▸ **Exercise prompt**
Could you reproduce the material below exactly, from the line containing "Click the 'Link" through its last line, and leave out everything else?

Information START

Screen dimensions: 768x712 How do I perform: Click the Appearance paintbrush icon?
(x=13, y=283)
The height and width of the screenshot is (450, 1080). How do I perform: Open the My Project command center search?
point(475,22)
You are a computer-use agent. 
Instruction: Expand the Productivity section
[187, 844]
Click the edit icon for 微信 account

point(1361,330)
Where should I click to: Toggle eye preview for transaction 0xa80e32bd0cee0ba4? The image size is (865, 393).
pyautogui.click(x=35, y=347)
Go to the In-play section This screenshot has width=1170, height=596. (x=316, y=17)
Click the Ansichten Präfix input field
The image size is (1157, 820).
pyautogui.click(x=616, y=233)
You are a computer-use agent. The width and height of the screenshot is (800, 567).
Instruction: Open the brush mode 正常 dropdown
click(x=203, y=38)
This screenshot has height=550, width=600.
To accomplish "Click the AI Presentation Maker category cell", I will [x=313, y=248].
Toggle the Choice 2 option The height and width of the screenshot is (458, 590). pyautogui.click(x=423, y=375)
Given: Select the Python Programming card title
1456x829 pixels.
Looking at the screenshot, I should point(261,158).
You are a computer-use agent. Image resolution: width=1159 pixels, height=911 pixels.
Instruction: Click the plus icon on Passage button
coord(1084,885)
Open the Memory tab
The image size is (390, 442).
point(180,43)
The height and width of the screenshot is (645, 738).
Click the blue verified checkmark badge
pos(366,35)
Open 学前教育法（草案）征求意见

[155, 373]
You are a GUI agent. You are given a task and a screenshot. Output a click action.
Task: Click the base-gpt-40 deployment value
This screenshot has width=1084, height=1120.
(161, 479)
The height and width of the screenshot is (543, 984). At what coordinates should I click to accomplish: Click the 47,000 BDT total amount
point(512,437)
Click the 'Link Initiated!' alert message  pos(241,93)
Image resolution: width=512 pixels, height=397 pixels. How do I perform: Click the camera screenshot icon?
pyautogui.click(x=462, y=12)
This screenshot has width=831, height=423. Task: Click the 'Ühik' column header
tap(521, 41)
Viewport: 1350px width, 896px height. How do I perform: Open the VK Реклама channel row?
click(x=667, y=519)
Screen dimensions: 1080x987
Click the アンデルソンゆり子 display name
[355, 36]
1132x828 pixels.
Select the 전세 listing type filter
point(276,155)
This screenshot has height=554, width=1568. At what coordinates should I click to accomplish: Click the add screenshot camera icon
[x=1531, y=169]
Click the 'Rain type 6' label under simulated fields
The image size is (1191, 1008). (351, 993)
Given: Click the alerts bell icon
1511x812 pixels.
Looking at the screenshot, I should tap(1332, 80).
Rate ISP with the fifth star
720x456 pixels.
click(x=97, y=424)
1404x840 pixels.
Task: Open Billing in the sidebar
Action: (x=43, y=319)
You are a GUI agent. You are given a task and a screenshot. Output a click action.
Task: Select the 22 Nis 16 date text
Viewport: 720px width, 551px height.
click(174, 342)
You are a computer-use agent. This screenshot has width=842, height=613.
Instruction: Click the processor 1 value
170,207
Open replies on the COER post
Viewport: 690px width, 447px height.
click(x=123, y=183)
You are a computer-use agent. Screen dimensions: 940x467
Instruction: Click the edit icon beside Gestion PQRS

Information END

▸ **Answer**
Click the 'Link Initiated!' alert message  pos(241,93)
Image resolution: width=512 pixels, height=397 pixels. How do I perform: Click the camera screenshot icon?
pyautogui.click(x=462, y=12)
This screenshot has width=831, height=423. Task: Click the 'Ühik' column header
tap(521, 41)
Viewport: 1350px width, 896px height. How do I perform: Open the VK Реклама channel row?
click(x=667, y=519)
Screen dimensions: 1080x987
Click the アンデルソンゆり子 display name
[355, 36]
1132x828 pixels.
Select the 전세 listing type filter
point(276,155)
This screenshot has height=554, width=1568. At what coordinates should I click to accomplish: Click the add screenshot camera icon
[x=1531, y=169]
Click the 'Rain type 6' label under simulated fields
The image size is (1191, 1008). (351, 993)
Given: Click the alerts bell icon
1511x812 pixels.
Looking at the screenshot, I should tap(1332, 80).
Rate ISP with the fifth star
720x456 pixels.
click(x=97, y=424)
1404x840 pixels.
Task: Open Billing in the sidebar
Action: (x=43, y=319)
You are a GUI agent. You are given a task and a screenshot. Output a click action.
Task: Select the 22 Nis 16 date text
Viewport: 720px width, 551px height.
click(174, 342)
You are a computer-use agent. This screenshot has width=842, height=613.
Instruction: Click the processor 1 value
170,207
Open replies on the COER post
Viewport: 690px width, 447px height.
click(x=123, y=183)
You are a computer-use agent. Screen dimensions: 940x467
Instruction: Click the edit icon beside Gestion PQRS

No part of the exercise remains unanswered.